For traders, processors, and retailers, the strategy involves backward integration and supply chain de-risking. Developing direct, long-term partnerships with professional farmer groups can secure consistent quality supply. Investing in or partnering for dedicated cold chain logistics—from farm-gate pre-cooling to last-mile delivery—will be a key competitive advantage, reducing losses and enabling access to premium market segments.
For investors and agri-technology firms, the opportunity lies in addressing the glaring infrastructure and technology gaps. Viable investment areas include:
- Climate-controlled cultivation infrastructure (polyhouses, vertical farms).
- Mobile and modular post-harvest cooling and packing solutions.
- Integrated cold chain logistics networks.
- Digital platforms for market linkage, traceability, and precision farming advisory.
- Production of certified planting material for high-value varieties.
For policymakers, the focus should be on enabling environment. Key actions include facilitating the harmonization of phytosanitary standards within regional trade blocs like SAARC, providing incentives for cold chain infrastructure development, supporting research into climate-resilient varieties, and extending credit facilities to farmers and FPOs for technology adoption. The overarching goal for all actors must be to build a more efficient, resilient, and quality-focused strawberry value chain that can serve the region's massive demand while capturing higher value from both domestic and international markets.
Frequently Asked Questions (FAQ) :
The country with the largest volume of strawberry consumption was India, accounting for 56% of total volume. Moreover, strawberry consumption in India exceeded the figures recorded by the second-largest consumer, Pakistan, threefold. Bangladesh ranked third in terms of total consumption with a 15% share.

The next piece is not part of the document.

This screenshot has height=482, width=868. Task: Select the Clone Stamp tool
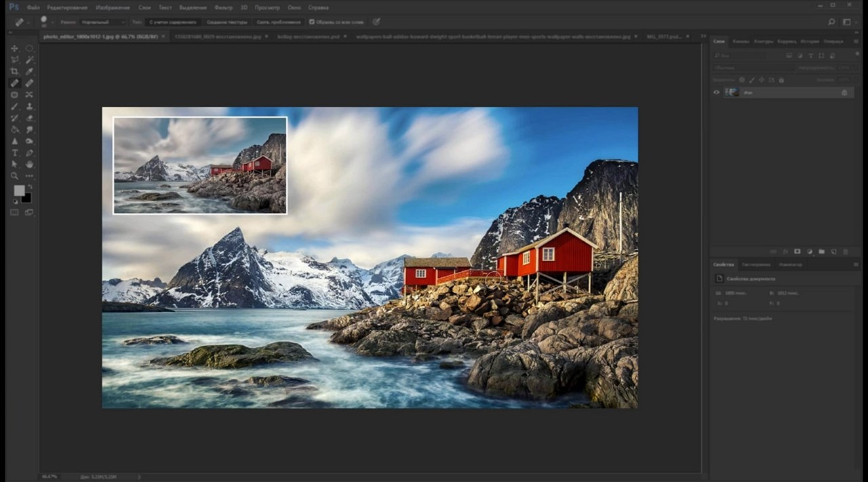click(29, 106)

India remains the largest strawberry producing country in Southern Asia, accounting for 56% of total volume. Moreover, strawberry production in India exceeded the figures recorded by the second-largest producer, Pakistan, threefold. Bangladesh ranked third in terms of total production with a 15% share.
In value terms, Sri Lanka remains the largest strawberry supplier in Southern Asia, comprising 66% of total exports. The second position in the ranking was taken by India, with a 25% share of total exports.
In value terms, Maldives constitutes the largest market for imported strawberries in Southern Asia, comprising 77% of total imports. The second position in the ranking was held by India, with a 16% share of total imports. It was followed by Bangladesh, with a 2.3% share.
The export price in Southern Asia stood at $2,739 per ton in 2024, shrinking by -24.8% against the previous year. In general, the export price, however, continues to indicate a relatively flat trend pattern. The pace of growth appeared the most rapid in 2017 an increase of 631%. The level of export peaked at $8,600 per ton in 2022; however, from 2023 to 2024, the export prices remained at a lower figure.
In 2024, the import price in Southern Asia amounted to $5,535 per ton, leveling off at the previous year. Overall, the import price posted a pronounced increase. The growth pace was the most rapid in 2017 an increase of 73%. Over the period under review, import prices reached the peak figure at $6,354 per ton in 2020; however, from 2021 to 2024, import prices remained at a lower figure.